Когда Гофреди умолк, Гастон помотал головой, что выражало у него интерес и озадаченность.
— Ничто не доказывает, что этот человек хотел скрыть свой визит к книготорговцу, — сказал он, наконец.
— Почему же он прибег к подобной хитрости? — спросил Луи.
— Возможно, он действительно заметил, что Гофреди идет за ним по пятам, и перепугался. Знаете ли, Гофреди, я не хочу вас обидеть, но ваша внешность может внушать опасения.
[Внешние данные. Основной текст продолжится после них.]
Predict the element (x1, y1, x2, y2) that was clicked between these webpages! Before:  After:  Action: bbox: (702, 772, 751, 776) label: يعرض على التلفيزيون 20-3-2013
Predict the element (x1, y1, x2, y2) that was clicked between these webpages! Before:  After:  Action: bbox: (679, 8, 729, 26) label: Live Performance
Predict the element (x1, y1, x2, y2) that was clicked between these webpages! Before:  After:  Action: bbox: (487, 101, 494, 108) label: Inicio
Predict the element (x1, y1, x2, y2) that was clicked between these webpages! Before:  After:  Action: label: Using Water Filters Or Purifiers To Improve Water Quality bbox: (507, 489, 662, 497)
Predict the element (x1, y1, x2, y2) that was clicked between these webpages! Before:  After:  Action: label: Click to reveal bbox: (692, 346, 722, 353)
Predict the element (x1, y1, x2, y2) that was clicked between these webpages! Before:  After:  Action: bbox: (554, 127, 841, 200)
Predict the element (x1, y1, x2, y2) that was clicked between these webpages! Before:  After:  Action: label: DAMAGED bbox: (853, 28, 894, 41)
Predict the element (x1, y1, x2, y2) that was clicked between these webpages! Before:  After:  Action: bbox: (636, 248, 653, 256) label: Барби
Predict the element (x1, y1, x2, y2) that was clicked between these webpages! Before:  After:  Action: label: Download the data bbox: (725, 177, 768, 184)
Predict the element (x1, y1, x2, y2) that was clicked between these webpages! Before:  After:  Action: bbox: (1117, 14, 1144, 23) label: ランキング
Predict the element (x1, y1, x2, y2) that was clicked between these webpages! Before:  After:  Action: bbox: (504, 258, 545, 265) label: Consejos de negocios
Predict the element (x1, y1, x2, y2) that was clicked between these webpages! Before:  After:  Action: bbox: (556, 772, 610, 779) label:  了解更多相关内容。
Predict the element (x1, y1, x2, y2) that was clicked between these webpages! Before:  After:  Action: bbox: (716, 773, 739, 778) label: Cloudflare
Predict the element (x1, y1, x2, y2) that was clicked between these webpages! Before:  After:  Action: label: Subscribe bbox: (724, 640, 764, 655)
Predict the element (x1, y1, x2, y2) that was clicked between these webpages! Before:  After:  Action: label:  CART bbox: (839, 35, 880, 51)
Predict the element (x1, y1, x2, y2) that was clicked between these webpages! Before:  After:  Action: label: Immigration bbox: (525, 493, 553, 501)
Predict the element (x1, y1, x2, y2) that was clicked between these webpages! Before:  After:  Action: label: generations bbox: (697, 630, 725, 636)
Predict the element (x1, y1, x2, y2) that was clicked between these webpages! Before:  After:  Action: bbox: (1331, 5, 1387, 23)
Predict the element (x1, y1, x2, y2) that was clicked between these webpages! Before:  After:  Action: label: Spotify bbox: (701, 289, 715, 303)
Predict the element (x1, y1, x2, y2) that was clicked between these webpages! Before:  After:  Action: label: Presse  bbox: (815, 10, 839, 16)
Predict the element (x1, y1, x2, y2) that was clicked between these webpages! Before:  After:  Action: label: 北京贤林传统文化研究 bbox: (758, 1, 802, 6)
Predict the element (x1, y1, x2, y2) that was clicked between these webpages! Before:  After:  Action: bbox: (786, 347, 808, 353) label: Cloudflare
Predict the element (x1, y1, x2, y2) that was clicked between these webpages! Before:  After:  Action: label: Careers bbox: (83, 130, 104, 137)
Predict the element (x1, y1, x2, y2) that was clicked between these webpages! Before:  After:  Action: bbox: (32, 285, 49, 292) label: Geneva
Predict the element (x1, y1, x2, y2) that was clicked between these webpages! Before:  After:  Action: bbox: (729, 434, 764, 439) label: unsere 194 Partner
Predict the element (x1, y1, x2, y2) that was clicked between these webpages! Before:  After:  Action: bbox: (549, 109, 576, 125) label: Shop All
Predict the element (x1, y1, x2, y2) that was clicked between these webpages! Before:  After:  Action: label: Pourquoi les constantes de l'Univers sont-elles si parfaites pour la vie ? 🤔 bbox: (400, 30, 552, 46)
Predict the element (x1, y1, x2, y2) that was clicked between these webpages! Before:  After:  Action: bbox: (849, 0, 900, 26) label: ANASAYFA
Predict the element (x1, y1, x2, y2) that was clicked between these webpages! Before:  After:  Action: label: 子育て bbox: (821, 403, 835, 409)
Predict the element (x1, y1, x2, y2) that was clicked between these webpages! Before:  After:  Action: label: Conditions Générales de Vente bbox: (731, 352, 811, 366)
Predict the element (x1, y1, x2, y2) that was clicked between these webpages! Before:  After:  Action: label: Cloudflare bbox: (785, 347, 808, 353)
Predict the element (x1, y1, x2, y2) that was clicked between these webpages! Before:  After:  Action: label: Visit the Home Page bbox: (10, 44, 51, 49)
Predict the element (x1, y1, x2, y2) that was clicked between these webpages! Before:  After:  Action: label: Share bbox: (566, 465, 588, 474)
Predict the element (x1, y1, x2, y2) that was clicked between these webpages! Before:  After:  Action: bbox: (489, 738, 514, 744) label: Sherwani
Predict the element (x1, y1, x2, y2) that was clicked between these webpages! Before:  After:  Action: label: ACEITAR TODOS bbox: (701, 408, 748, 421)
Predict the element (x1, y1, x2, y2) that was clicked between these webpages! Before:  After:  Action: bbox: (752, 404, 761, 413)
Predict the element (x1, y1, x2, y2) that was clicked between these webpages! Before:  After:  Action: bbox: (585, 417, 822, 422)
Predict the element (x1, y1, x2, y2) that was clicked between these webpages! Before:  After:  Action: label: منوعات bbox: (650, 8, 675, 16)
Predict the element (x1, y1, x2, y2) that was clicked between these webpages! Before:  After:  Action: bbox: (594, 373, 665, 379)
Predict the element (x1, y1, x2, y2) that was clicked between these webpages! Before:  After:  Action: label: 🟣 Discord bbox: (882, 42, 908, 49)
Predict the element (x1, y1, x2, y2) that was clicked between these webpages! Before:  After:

Если бы я был с вами не знаком и обнаружил, что вы меня преследуете, я бы сделал все возможное, чтобы избавиться от вас.
Гофреди от души рассмеялся, и Луи последовал его примеру.
— Такую возможность и в самом деле исключать нельзя.
— Есть также множество других, — продолжал Гастон. — Например, Шантлу мог зайти в этот двор, чтобы повидаться с другом, и, не застав его дома, вернулся назад по другой улице.
На сей раз Луи с сомнением поморщился.
— Кстати, а ты знаешь этого книготорговца? — спросил Гастон. — В конце концов, ведь именно ты ходишь по всем книжным лавкам и лучше других знаешь этих людей, не зря же тебе приходилось составлять для них всевозможные контракты и договоры.
В первые годы книгоиздательства книги печатались за счет авторов и выставлялись на продажу в торговых лавках. Их владельцы были всего лишь коммерсантами, и автор оставался собственником своего сочинения.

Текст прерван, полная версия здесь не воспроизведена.